Knowledge tracing plays a crucial role in providing adaptive learning to students: by estimating a student’s current knowledge state and predicting her performance in future interactions, students can receive personalized learning materials (e.g. on the topics the student is estimated to know the least about). Over the years, various knowledge tracing techniques have been proposed and studied, including Bayesian Knowledge Tracing, Performance Factor Analysis, Learning Factors Analysis, and Deep Knowledge Tracing. Notable is that most of the existing works focus on learning performance within mathematics in elementary school and high school due to the availability of sufficiently large datasets in this domain.
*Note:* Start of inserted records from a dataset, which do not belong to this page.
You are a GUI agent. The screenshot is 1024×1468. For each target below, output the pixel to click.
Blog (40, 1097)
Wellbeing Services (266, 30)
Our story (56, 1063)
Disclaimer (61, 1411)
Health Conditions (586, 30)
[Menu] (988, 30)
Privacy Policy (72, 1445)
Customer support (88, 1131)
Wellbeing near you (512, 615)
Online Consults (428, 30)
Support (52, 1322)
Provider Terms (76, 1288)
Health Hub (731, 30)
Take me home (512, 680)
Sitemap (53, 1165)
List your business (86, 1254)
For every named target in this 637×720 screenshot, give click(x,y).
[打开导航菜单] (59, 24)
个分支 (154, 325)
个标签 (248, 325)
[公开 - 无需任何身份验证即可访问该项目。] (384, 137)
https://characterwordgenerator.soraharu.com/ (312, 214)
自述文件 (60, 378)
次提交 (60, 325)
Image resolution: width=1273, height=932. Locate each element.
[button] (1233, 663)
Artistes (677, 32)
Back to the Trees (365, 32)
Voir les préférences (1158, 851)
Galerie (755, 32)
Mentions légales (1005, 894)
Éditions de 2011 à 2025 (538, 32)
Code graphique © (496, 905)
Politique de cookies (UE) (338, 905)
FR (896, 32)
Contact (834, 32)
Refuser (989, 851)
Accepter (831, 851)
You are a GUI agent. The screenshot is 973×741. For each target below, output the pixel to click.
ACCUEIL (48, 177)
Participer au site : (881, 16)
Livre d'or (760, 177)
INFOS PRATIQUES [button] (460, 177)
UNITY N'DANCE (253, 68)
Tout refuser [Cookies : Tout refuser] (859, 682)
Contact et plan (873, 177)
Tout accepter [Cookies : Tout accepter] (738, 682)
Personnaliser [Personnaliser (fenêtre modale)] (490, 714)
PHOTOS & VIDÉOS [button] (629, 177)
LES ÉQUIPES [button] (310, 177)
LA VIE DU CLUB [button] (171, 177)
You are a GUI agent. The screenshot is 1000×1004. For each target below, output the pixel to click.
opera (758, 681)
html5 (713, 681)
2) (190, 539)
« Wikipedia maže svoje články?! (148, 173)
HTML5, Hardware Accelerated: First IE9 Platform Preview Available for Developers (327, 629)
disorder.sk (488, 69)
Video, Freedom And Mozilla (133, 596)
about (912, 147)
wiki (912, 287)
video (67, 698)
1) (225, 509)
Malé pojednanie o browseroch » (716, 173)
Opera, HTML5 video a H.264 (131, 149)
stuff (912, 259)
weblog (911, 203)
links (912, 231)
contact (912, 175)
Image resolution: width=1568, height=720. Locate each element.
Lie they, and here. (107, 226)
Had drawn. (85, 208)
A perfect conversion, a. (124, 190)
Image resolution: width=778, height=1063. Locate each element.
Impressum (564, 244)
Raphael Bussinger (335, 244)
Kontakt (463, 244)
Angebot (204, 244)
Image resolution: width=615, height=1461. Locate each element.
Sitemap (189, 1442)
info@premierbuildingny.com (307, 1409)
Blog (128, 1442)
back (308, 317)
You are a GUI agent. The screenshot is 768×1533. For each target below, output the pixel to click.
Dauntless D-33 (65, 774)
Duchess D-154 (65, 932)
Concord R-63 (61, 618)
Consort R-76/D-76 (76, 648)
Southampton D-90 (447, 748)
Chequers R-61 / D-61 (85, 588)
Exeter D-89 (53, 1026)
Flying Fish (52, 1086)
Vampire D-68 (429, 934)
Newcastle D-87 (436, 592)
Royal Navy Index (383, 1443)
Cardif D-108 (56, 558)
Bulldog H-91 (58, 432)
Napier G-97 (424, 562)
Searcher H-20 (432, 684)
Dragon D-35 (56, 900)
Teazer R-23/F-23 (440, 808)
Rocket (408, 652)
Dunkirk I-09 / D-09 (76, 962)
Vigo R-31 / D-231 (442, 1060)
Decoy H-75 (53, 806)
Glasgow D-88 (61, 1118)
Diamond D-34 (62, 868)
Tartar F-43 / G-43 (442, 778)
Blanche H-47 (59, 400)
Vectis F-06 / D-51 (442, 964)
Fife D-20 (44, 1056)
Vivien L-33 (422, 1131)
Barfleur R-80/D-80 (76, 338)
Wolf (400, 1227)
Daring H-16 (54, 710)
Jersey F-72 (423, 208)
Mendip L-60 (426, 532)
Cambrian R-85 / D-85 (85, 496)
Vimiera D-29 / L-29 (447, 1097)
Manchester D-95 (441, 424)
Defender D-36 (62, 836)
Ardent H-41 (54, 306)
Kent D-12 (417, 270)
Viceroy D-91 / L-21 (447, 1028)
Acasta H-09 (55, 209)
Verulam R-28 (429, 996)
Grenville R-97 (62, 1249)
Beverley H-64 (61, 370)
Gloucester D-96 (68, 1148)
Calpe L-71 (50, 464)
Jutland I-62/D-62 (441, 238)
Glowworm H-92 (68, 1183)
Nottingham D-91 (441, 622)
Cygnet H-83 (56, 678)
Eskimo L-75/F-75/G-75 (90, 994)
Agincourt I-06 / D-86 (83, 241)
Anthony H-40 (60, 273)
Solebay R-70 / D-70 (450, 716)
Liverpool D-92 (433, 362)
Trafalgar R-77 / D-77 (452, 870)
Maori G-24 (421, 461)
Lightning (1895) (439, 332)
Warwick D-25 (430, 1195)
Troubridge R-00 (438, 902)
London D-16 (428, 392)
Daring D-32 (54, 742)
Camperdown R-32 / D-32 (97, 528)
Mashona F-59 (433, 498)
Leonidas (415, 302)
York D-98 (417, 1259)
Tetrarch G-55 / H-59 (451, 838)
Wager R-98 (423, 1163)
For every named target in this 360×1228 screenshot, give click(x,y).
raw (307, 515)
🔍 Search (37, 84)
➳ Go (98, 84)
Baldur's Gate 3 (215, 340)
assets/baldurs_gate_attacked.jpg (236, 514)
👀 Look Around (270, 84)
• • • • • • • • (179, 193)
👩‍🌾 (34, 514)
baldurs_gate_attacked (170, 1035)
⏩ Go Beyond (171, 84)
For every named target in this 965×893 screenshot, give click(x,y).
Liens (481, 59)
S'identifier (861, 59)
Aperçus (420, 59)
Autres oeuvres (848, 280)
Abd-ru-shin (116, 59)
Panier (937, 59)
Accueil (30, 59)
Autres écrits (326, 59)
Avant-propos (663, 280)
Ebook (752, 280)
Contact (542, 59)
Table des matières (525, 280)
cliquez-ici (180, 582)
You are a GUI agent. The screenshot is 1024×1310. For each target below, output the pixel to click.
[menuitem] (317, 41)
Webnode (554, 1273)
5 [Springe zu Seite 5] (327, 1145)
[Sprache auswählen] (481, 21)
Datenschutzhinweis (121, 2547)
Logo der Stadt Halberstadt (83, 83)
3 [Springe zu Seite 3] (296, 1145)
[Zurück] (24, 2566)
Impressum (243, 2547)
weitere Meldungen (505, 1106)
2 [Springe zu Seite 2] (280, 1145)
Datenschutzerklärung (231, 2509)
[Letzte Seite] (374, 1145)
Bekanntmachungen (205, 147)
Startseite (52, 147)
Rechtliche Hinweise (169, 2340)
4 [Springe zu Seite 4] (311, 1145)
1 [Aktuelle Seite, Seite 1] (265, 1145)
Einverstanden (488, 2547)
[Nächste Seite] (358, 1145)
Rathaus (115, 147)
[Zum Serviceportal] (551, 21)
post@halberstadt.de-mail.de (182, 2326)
The generalization to other learning scenarios and domains remains under-explored. Particularly, there are few studies attempted to explore knowledge tracing in the setting of SecondLanguage Acquisition.Recent studies showed that SLA is becoming increasingly important in people’s daily lives and should gain more research attention to facilitate their learning process.

Student cohort

Double Semester

Aim/outline

This project aims to make use of the dataset shared in the Duolingo Shared Task on Second Language Acquisition Modeling to investigate how state-of-the-art pre-trained language models such as BERT can be used to model knowledge status of students. Specifically, we will use the model developed in (Srivastava, M., & Goodman, N., 2021) as our testbed to investigate: (1) to what extent a student's historical performance records should be used for the current prediction; and (2) to what extent such a BERT-based knowledge tracing model displays algorithmic bias towards students of different demographic attributes (e.g., students from developed countries vs. those from developing countries).

URLs/references

  • Settles, B., Brust, C., Gustafson, E., Hagiwara, M., & Madnani, N. (2018, June). Second language acquisition modeling. In Proceedings of the thirteenth workshop on innovative use of NLP for building educational applications (pp. 56-65).
  • Srivastava, M., & Goodman, N. (2021). Question Generation for Adaptive Education. arXiv preprint arXiv:2106.04262.

Required knowledge

  • Strong programming skills (e.g., Python)
  • Basic knowledge in Data Science, Natural Language Processing, and Machine Learning
  • The following can be a plus: (i) prior experience in applying Deep Learning models; (ii) good at academic writing; and (iii) strong motivation in pursing a quality academic publication.